The whare, built in 1875, left home in 1879 on the orders of the Government, which sent it as an exhibit to Sydney, Melbourne, London and then Dunedin.

By the time it was returned to Ngati Awa in 1996 as part of a Treaty of Waitangi settlement, Mataatua was badly damaged; its restoration and reopening in 2011 was an emotionally and historically significant event for the tribe.

In the other episodes:

Te Pa o Parihaka visits the whare housing the stories of Taranaki’s pacifist revolution.

Te Tiriti o Waitangi explores the humble whare nui at the centre of our Treaty history.

Hinemihi tells the story of a whare nui that survived the destruction of the 1886 Tarawera eruption, only to be to be relocated to an English estate.

Te Aute visits the Hawke’s Bay college of the same name, opened in 1854, and reflects on its history through the eyes of former students, among them Māori Television presenter Julian Wilcox.

Tatai Hono visits the inner Auckland church and marae of the same name that became a cultural centre for urban Māori in the 1960s.

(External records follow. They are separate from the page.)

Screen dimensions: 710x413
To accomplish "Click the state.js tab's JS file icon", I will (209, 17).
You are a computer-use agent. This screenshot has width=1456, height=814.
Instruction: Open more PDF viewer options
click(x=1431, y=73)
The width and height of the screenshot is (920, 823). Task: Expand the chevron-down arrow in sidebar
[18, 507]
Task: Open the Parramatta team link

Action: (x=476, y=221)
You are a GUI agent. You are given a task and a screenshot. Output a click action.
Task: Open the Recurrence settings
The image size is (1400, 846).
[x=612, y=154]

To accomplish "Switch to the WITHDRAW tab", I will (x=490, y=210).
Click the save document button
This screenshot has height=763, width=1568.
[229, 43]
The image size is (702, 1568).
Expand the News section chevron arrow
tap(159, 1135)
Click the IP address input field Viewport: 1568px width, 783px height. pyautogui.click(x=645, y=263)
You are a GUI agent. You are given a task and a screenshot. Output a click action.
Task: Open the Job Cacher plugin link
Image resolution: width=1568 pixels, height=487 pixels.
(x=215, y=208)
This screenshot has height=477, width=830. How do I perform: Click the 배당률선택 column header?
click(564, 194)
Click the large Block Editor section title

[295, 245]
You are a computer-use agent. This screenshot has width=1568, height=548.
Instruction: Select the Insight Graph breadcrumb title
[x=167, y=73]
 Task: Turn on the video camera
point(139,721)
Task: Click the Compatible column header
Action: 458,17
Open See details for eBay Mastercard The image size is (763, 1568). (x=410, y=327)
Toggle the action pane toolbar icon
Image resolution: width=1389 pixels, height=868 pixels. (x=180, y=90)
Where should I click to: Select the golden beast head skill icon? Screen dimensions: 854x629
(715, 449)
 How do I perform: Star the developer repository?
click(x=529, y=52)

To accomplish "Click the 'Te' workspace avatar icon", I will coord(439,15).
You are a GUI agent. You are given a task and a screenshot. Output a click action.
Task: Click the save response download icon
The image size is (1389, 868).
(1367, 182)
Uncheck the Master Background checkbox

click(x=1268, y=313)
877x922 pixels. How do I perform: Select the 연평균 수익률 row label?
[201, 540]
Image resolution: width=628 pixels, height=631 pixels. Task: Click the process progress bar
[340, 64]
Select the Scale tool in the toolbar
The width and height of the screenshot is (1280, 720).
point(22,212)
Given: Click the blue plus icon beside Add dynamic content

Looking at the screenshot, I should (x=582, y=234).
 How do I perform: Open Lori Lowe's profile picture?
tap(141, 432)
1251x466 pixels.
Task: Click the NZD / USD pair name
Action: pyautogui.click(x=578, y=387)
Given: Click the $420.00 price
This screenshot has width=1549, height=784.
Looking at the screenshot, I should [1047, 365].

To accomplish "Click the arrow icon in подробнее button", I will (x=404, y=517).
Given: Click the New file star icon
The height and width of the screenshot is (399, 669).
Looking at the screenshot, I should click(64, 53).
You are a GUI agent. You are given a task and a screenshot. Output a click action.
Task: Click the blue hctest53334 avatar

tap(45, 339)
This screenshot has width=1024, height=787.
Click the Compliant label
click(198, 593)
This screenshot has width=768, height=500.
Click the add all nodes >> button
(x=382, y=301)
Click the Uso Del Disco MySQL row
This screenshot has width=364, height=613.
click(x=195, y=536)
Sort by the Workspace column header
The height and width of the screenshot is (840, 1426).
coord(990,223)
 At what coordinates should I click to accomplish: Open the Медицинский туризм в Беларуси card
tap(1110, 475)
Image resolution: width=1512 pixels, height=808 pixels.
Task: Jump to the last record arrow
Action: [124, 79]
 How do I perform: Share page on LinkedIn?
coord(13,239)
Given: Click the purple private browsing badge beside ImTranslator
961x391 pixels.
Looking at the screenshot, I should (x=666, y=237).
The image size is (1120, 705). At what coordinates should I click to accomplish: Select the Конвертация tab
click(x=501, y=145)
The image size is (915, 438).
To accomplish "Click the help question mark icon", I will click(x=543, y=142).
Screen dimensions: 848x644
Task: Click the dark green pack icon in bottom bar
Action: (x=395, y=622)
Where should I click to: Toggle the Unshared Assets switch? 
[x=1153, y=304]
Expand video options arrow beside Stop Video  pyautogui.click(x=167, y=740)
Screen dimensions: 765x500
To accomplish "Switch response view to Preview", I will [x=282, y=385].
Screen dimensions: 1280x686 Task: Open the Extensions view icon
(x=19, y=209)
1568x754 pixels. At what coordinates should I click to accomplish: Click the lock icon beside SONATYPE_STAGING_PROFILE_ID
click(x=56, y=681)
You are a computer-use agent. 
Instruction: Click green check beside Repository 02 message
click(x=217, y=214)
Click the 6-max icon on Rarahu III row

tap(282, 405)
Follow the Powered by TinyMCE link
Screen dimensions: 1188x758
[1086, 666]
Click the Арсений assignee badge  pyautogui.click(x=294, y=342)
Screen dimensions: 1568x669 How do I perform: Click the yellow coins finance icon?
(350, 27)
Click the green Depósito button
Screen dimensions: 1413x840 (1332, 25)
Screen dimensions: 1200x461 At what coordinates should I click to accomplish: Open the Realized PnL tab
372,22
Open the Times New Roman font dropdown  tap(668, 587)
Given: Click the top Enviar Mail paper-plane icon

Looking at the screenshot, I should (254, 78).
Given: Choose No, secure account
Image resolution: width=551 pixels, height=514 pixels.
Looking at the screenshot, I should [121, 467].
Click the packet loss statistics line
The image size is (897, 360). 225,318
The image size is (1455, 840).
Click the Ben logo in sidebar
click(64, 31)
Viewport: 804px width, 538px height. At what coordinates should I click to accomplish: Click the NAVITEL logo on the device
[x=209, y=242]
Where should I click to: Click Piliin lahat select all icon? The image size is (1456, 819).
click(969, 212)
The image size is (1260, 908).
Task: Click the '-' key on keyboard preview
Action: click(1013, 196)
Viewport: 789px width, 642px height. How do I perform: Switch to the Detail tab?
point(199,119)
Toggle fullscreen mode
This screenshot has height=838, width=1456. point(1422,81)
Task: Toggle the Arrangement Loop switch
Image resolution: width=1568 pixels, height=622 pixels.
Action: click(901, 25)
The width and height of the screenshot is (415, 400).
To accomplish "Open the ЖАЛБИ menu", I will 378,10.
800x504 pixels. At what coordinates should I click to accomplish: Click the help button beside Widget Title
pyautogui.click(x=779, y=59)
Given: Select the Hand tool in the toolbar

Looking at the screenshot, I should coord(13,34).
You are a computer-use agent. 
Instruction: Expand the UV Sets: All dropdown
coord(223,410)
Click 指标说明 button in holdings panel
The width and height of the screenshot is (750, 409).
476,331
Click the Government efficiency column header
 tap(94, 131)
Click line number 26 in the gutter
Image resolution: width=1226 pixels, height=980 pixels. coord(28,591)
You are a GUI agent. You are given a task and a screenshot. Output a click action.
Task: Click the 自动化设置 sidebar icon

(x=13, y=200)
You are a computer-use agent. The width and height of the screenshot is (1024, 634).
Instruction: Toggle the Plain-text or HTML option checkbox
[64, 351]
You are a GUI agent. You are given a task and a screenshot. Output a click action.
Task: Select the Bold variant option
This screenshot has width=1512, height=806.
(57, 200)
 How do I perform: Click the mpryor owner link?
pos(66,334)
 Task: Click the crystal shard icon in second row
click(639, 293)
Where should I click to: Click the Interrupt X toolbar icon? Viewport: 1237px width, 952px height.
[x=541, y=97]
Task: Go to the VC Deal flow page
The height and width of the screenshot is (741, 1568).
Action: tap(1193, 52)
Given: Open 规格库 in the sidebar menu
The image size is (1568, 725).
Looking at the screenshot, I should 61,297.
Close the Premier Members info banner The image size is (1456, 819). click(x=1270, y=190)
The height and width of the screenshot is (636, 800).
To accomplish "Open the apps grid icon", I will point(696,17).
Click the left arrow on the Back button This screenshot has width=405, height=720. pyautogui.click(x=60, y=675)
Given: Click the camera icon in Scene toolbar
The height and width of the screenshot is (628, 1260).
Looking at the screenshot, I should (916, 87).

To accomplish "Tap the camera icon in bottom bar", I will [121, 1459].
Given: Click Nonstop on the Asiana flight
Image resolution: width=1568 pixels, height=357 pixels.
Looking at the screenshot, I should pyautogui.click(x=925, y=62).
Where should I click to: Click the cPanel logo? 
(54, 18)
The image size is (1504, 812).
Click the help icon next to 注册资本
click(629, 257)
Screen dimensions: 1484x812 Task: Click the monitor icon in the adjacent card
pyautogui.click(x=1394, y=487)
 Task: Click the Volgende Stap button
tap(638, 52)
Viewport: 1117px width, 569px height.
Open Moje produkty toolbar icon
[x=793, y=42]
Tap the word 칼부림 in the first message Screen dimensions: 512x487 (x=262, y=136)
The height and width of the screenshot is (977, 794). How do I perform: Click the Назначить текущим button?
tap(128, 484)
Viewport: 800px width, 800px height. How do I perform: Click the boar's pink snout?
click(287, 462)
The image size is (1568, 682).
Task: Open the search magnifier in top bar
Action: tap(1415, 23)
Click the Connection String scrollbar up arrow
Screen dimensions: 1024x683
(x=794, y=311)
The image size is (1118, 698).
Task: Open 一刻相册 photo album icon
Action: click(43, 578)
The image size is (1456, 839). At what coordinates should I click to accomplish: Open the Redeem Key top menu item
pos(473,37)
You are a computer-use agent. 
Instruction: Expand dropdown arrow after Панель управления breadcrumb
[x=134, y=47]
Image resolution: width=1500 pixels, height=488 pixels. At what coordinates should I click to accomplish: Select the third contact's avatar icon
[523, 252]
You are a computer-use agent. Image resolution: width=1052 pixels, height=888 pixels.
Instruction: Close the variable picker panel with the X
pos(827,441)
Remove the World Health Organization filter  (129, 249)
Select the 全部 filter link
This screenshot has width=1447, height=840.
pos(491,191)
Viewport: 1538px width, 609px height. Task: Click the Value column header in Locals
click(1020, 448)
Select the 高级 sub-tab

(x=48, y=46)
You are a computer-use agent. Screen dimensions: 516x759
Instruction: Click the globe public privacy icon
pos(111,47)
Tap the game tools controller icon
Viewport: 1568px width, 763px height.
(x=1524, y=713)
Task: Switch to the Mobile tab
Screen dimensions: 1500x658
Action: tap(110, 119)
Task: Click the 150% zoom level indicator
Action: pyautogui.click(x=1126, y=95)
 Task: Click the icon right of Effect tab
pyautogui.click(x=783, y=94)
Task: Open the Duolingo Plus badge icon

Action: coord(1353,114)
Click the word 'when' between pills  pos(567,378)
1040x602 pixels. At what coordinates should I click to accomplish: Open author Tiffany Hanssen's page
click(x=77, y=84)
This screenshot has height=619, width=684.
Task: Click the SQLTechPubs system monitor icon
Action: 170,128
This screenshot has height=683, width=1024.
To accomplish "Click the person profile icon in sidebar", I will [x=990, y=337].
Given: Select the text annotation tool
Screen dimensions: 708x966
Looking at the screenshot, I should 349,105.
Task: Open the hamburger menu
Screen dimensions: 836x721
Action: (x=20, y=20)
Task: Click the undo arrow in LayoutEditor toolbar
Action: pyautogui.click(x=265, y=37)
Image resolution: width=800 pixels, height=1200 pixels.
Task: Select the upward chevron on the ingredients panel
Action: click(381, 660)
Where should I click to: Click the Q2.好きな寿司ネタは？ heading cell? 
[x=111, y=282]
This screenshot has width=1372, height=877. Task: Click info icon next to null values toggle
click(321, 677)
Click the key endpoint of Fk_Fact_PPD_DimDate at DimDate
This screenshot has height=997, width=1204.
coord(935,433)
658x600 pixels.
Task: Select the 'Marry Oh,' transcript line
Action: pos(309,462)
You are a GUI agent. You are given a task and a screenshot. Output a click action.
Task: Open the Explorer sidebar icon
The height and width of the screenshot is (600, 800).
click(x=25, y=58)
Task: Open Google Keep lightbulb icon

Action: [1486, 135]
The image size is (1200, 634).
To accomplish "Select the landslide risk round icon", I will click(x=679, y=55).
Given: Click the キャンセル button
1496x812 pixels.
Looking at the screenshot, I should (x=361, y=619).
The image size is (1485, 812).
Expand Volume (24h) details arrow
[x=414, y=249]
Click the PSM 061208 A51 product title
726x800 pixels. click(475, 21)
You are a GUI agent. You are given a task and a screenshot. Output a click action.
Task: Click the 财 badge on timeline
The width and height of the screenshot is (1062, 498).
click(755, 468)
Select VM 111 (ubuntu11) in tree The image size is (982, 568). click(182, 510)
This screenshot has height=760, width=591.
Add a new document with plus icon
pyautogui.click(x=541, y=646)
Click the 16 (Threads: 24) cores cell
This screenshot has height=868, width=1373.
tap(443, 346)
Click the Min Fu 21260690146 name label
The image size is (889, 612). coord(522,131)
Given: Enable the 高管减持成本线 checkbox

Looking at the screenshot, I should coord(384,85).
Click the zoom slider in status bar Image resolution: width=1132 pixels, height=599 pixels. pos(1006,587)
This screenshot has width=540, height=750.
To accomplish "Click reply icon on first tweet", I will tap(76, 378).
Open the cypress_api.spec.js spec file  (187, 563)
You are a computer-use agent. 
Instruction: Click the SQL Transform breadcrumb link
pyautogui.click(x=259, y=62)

The late Canon Hone Kaa is among those who tells its stories, and the interview he gave for WHARE TAONGA is believed to have been his last.

Tama te kapua explores the ornately-carved whare nui that embodies the Arawa waka captain Tama te kapua.

Hinemahuru travels to East Cape, where Hinemaharu and the stunning Raukokore Church hold the histories of Te Whānau a Apanui.

Tapeka records the story of Ngati Tuwharetoa’s whare nui overlooking Waihi Beach.

Te Rewarewa visits the Ngai Tuhoe marae of the same name at Ruatoki, which has, unusually, two whare nui – Te Rangi Moaho and Te Kura Mihirangi. Tame Iti is among those who recount their stories.

Te Rere i Tiria tells the story of Tumatauenga at Moerewa, built in memory of the Maori Battalion and one of the few carved whare nui in Te Tai Tokerau.

St Paul’s Memorial Church tells the story of Whanganui’s strikingly-decorated monument to Christianity.

Te Poho o Kahungunu visits the 100-year-old Porangahau whare nui of the same name, which remains one of master carver Ihakara Hokowhitu McGregor’s greatest achievements.

WHARE TAONGA has been created by Scottie Productions, which made the popular and award-winning Māori Television series WHARE MAORI (winner, Best Information Programme, Aotearoa Film and Television Awards).

WHARE TAONGA is another lovingly-crafted series that allows iwi to share their celebrated buildings with all of Aotearoa.

The New Zealand Historic Places Trust Pouhere Taonga says that WHARE TAONGA is a long-overdue exploration.

Kaihautu Te Kenehi Teira says, “We, us, the nation are so lucky that this series is finally picking up this whole unexplored area of our culture and heritage.”